LAS DOS FRIDAS
Angélica Arreola Medina
Ciudad de México, México
Había conseguido una beca para estudiar
su doctorado en Letras, en la Universidad de la Ciudad de Nueva York. se
instaló en un departamento compartido, con Tania, una chica brasileña, que
estudiaba Arte. Esa noche se inauguraba la exposición de Frida Kahlo, en el
Museo de Arte Contemporáneo. Como mexicana, quería observar la recepción de la
pintora mexicana en aquella ciudad cosmopolita.
Se detuvo frente a un cuadro de gran
formato, “Las dos Fridas”: ambas se encontraban sentadas, tomadas de la mano;
una con vestido blanco, de encajes, de estilo europeo, otro de gran colorido,
oaxaqueño; representando dos culturas y dos tradiciones. Sobre las blusas, los
corazones expuestos, palpitantes, de donde emana la arteria, el hilo rojo que
los une y sobre la falda blanca, las tijeras que rompieron ese corazón.
Ahí la conoció, era alta, de rasgos
finos, traía consigo una copa de vino y la mirada brillante.
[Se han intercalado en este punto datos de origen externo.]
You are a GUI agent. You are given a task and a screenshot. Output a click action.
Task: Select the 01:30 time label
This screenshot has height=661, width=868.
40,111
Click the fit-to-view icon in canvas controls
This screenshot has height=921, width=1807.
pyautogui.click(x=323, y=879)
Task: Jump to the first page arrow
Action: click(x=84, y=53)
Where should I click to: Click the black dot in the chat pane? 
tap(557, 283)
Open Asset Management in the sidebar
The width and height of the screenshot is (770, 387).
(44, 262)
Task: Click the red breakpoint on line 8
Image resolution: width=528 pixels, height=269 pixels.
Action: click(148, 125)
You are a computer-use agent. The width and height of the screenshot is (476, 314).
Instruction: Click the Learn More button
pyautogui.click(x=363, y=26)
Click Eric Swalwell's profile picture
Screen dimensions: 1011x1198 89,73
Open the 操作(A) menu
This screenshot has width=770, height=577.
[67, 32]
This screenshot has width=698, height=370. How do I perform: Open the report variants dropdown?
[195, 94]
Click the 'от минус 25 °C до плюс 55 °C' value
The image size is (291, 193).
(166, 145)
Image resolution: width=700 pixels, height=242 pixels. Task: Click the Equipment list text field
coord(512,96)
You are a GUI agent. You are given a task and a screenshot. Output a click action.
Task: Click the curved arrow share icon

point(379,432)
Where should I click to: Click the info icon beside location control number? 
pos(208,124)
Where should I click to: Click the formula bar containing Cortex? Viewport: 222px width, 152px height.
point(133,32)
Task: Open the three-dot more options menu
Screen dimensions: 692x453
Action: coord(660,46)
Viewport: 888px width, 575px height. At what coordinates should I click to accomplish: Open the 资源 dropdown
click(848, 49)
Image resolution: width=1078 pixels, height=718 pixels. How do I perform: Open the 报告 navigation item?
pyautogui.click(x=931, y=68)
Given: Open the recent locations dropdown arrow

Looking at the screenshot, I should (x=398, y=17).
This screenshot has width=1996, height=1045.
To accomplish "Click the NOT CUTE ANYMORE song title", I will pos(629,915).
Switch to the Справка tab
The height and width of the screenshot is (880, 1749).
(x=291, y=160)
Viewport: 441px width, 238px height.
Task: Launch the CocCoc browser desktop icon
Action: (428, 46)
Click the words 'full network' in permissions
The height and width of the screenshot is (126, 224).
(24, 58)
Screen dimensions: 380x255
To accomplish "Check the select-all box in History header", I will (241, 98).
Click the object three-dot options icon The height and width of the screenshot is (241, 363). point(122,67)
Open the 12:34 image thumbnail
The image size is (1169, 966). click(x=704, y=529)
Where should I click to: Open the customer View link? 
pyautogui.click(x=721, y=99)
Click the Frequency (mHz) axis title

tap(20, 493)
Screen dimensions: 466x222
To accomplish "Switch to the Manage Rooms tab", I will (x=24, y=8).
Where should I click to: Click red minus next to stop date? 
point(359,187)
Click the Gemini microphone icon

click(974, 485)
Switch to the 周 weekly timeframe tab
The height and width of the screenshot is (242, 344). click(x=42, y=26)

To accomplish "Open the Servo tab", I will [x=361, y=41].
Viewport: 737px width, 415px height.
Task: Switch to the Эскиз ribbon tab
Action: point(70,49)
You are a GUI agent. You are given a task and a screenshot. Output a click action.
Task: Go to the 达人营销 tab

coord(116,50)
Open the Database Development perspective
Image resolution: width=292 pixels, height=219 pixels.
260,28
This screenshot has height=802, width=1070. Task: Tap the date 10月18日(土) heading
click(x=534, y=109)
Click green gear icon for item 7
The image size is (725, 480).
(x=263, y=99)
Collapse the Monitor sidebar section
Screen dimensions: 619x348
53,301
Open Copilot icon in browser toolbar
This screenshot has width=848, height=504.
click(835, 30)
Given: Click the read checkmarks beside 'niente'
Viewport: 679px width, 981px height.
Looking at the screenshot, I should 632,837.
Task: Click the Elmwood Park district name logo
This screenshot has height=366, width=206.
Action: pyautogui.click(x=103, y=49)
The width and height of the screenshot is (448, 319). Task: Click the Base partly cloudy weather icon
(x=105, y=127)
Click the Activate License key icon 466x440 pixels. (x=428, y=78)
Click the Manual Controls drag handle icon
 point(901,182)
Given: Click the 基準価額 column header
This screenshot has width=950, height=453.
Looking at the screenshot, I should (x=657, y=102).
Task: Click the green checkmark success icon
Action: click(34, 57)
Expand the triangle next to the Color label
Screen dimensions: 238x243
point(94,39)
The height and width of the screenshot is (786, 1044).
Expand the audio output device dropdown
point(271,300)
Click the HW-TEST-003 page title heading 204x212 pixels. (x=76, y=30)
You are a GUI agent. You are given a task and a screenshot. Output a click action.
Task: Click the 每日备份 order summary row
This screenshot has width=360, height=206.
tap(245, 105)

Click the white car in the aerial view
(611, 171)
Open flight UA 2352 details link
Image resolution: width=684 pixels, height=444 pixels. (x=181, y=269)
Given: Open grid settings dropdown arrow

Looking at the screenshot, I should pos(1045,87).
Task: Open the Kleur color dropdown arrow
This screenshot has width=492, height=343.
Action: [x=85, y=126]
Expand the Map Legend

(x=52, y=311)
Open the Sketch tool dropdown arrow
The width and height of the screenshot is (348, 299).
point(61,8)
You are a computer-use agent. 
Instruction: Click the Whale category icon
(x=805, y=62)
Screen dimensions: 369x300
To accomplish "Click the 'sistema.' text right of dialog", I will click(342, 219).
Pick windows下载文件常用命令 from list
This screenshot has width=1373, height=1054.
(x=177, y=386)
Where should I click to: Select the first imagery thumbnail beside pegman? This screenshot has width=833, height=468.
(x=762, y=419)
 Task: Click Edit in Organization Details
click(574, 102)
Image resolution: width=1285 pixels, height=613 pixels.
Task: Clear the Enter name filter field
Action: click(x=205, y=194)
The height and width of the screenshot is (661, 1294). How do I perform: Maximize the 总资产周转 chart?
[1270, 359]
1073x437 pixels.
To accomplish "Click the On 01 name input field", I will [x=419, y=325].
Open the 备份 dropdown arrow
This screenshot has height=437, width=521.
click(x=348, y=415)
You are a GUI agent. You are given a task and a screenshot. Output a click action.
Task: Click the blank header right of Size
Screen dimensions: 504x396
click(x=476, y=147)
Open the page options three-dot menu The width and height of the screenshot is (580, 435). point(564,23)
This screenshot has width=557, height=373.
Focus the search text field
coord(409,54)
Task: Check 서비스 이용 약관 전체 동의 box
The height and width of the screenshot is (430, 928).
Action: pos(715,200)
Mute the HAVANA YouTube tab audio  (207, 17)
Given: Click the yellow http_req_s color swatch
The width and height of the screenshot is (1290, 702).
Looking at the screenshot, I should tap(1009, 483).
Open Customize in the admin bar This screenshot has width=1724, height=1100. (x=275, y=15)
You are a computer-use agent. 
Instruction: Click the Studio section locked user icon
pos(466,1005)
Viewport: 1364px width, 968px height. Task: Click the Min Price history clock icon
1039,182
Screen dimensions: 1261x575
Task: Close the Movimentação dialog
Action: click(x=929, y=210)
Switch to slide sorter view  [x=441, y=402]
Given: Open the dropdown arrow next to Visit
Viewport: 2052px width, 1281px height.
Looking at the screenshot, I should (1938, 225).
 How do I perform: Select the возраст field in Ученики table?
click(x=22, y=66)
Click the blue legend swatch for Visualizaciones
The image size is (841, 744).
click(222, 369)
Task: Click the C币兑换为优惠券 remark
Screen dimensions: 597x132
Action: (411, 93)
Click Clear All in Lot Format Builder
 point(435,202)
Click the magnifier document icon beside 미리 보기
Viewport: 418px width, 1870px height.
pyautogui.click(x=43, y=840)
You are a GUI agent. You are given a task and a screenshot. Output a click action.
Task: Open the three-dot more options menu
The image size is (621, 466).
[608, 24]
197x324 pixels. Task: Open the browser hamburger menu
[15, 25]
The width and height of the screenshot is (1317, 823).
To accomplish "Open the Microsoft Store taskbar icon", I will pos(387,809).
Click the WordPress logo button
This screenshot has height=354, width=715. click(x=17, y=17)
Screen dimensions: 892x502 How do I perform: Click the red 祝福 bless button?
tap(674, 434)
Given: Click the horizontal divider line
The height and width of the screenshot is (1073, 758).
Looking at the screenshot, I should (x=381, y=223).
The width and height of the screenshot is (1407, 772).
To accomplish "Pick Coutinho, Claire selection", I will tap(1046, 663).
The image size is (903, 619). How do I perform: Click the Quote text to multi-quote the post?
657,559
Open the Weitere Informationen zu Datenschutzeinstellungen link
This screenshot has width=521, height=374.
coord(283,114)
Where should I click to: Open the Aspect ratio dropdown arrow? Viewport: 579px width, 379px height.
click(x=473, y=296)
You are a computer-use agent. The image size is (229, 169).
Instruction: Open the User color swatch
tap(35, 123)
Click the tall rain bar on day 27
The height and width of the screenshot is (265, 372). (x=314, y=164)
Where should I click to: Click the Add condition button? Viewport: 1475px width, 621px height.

Tania se la
presentó, Marisa era su maestra, sabía mucho de pintura, le explicó que Frida
Kahlo pintó ese cuadro cuando se separó de Diego Rivera y su corazón se
encontraba escindido, que expresaba la dualidad de su sufrimiento: el del cuerpo,
por sus múltiples enfermedades y el de su alma, contradictoria; así como su
origen europeo y su identidad mexicana.
Nunca se imaginó la atracción que
ejercería sobre ella; había tenido en México algunos novios, nada de
importancia. Marisa era una mujer madura, tenía 55 años, pero la vitalidad que
la caracterizaba, la hacía parecer de menos, ella cumpliría apenas 30. Fueron a
tomar una copa, hacía mucho frío, le acomodó la bufanda, no se volvieron a
encontrar.
Dos años después, regresó a México. Una
tarde, en un tianguis de artesanías la volvió a ver. Marisa, fina y elegante
como siempre, la invitó a comer, tomaron vino charlaron de pintura, música y
literatura, luego la invitó a su departamento, le quitó suavemente la blusa
bordada que había comprado en Michoacán y se amaron hasta el amanecer.
Era un amor imposible. Marisa estaba
casada, la diferencia de edad, además, sus padres nunca aceptarían esa
relación; sin embargo, ya la amaba. Marisa volvió a Nueva York y ella continuó
con su vida, daba clases en la universidad, en ocasiones asistía a galerías y
exposiciones con la esperanza de volverla a encontrar.
Tiempo después se enteró que Marisa
había muerto. Se había suicidado, cortándose las venas, un hilo rojo de
sangre llegó hasta el piso. Sólo entonces comprendió que era la única manera de
separarse.
El
destino, que las unió como la arteria, el hilo rojo de “Las dos Fridas”, las
separó con ese fino hilo rojo que escurría entre sus dedos.